◆ **Your assignment**: Count up the lines below where the word "computer" shows up, and respond with the number alone.

◆ **Data to examine**:
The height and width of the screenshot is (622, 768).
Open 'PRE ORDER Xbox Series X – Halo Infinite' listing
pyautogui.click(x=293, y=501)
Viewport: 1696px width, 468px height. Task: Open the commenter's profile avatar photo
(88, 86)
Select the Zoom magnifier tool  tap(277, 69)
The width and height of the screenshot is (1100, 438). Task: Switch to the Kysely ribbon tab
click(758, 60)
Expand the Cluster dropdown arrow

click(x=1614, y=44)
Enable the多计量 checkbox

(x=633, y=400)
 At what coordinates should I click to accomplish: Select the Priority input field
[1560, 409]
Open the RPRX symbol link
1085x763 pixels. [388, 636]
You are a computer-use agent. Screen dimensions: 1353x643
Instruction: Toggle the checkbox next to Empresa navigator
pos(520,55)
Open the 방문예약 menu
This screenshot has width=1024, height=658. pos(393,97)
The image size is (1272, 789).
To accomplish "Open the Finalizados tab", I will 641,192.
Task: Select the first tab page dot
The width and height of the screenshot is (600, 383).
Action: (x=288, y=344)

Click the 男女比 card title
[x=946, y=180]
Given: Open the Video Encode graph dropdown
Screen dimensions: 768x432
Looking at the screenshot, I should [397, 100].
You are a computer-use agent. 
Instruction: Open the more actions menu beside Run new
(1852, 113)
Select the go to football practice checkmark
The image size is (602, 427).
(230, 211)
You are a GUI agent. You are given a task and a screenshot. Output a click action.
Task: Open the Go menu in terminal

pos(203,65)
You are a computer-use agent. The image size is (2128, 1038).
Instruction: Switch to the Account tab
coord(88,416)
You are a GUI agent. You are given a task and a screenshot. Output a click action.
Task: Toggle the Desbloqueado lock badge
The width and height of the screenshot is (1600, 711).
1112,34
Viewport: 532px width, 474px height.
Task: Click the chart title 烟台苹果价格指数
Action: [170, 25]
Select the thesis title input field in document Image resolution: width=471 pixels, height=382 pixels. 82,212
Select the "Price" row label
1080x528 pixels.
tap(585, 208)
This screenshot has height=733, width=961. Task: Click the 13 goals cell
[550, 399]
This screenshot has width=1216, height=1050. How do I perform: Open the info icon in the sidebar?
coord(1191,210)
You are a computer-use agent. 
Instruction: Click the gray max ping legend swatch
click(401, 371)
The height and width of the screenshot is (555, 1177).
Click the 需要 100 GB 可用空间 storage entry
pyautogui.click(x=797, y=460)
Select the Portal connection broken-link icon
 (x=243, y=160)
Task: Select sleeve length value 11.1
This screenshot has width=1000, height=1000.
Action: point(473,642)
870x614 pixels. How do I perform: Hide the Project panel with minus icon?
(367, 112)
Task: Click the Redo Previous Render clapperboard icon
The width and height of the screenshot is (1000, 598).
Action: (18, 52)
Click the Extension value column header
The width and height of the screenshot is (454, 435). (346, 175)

◆ **Solution to this exercise**: 4